Cyber Security Innovations logo

Penetration Tester

Cyber Security Innovations
Full-time
On-site
Washington, District of Columbia, United States
$120,000 - $150,000 USD yearly

CSI is looking for a Penetration Tester to join our team on an upcoming Security and Privacy Assessment project in the non-profit telecommunications industry.

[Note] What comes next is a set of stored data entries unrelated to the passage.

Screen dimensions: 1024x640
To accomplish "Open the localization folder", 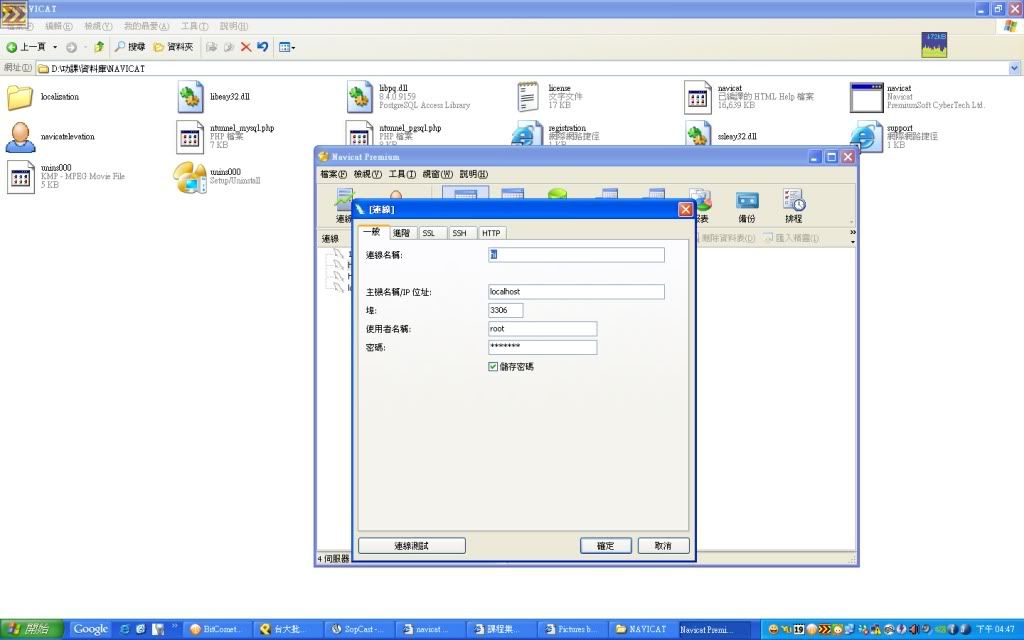I will coord(20,97).
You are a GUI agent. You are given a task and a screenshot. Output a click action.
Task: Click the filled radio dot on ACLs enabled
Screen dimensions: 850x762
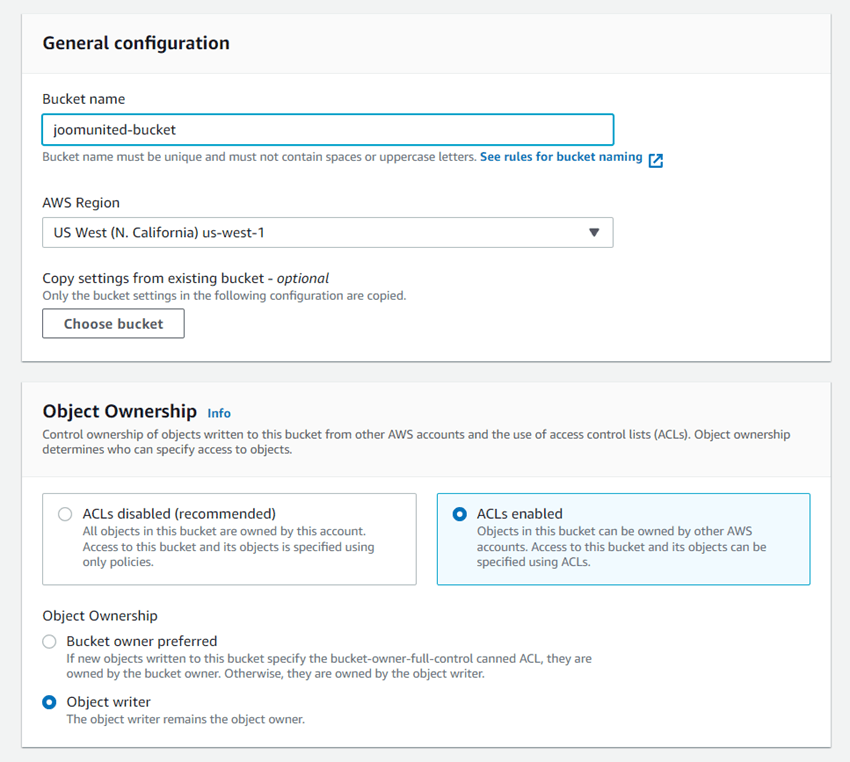[x=459, y=514]
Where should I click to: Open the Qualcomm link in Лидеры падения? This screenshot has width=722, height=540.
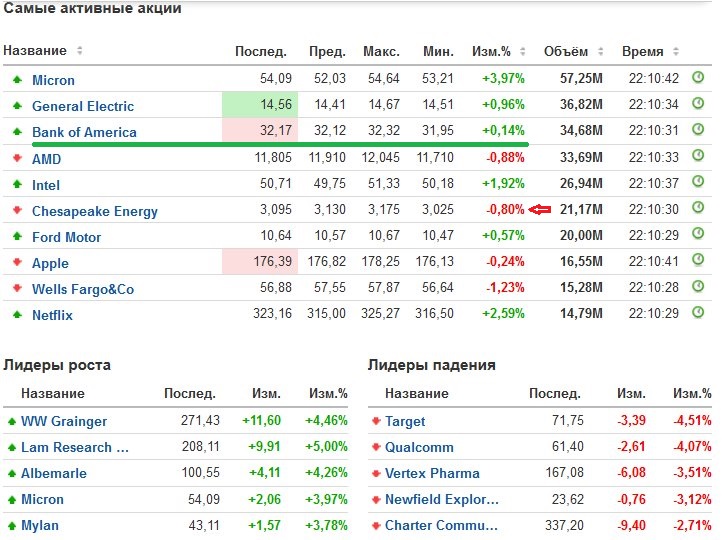(419, 447)
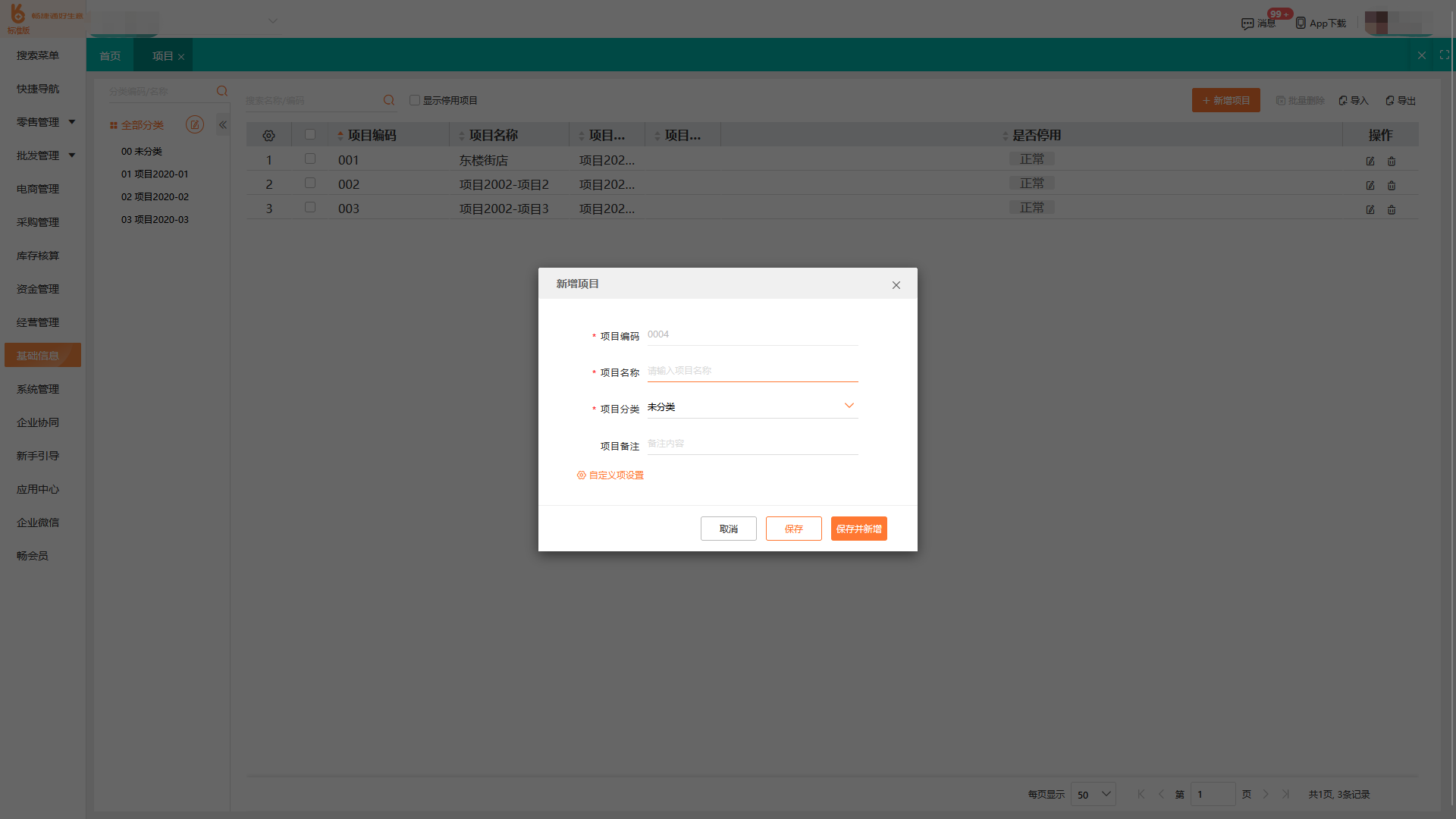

The Pen Tester will complement risk assessments as ongoing defense against technical security threats of weakness exploitation for the same systems.

Responsibilities Include:

  • Penetration Testing:
    • Conduct annual penetration testing of IT Systems.
    • Ad hoc penetration testing as assigned for targeted applications, subsystems, or in response to emerging threats.
    • Penetration testing for ATO-oriented assessments and ISPCM-oriented assessments.
  • Vulnerability Assessment:
    • Analyze and assess potential security risks and vulnerabilities.
    • Conduct vulnerability scans and risk assessments on a variety of platforms.
  • Reporting and Documentation:
    • Document and report findings with clear and actionable recommendations.
    • Prepare detailed penetration testing reports and executive summaries.
  • Security Recommendations:
    • Provide expert guidance on remediation strategies to mitigate identified vulnerabilities.
    • Collaborate with IT and development teams to implement security improvements.
  • Security Research:
    • Stay updated with the latest security trends, threats, and technology developments.
    • Research new attack vectors and develop new testing methodologies.
  • Compliance and Best Practices:
    • Ensure compliance with industry standards and regulations (e.g., PCI-DSS, GDPR, HIPAA).
    • Advocate for security best practices across the organization.
    • Perform testing for OWASP Top Ten
  • Training and Mentorship:
    • Mentor junior penetration testers and provide training to staff on security awareness.
    • Conduct workshops and training sessions to promote security knowledge.

  • Certifications:
    • Must have and maintain at least one of the following current certifications: GIAC Penetration Tester ("GPEN"), Certified Ethical Hacker ("CEH"), CompTIA PenTest+, or Licensed Penetration Tester Master ("LPT").
  • Experience:
    • Minimum of 5 years of professional experience in penetration testing and ethical hacking.
    • Proven track record of conducting successful penetration tests.
  • Technical Skills:
    • Proficiency in using penetration testing tools (e.g., Burp Suite, Metasploit, Nmap).
    • Strong understanding of network protocols, operating systems, and web application security.
    • Experience with scripting languages (e.g., Python, Bash) for automation of tasks.
    • Knowledge of various security frameworks and standards (e.g., OWASP, NIST).
  • Soft Skills:
    • Excellent problem-solving skills and analytical thinking.
    • Strong communication skills, both written and verbal.
    • Ability to work independently and as part of a team.

Preferred Qualifications:

  • Experience in a similar role within a large enterprise or consulting environment.
  • Familiarity with cloud security testing (e.g., AWS, Azure).
  • Experience with mobile application security testing.
  • Advanced knowledge of social engineering techniques.
  • Experience developing Penetration Testing documents, such as scoping documents, ROE and reports.
  • Proficiency in Python programming.
  • Experience in leading internal and external pen tests.
  • Experience in all phases of the Penetration Testing Process.
  • Experience with numerous pen testing tools (Nmap, Burp, curl, wget, Nessus, Nikto, SQLMAP etc.).
  • Experience with database scanning tools.
  • Experience with web application scanning tools.
  • Experience with phishing tools.
  • The ability to write compelling documentation.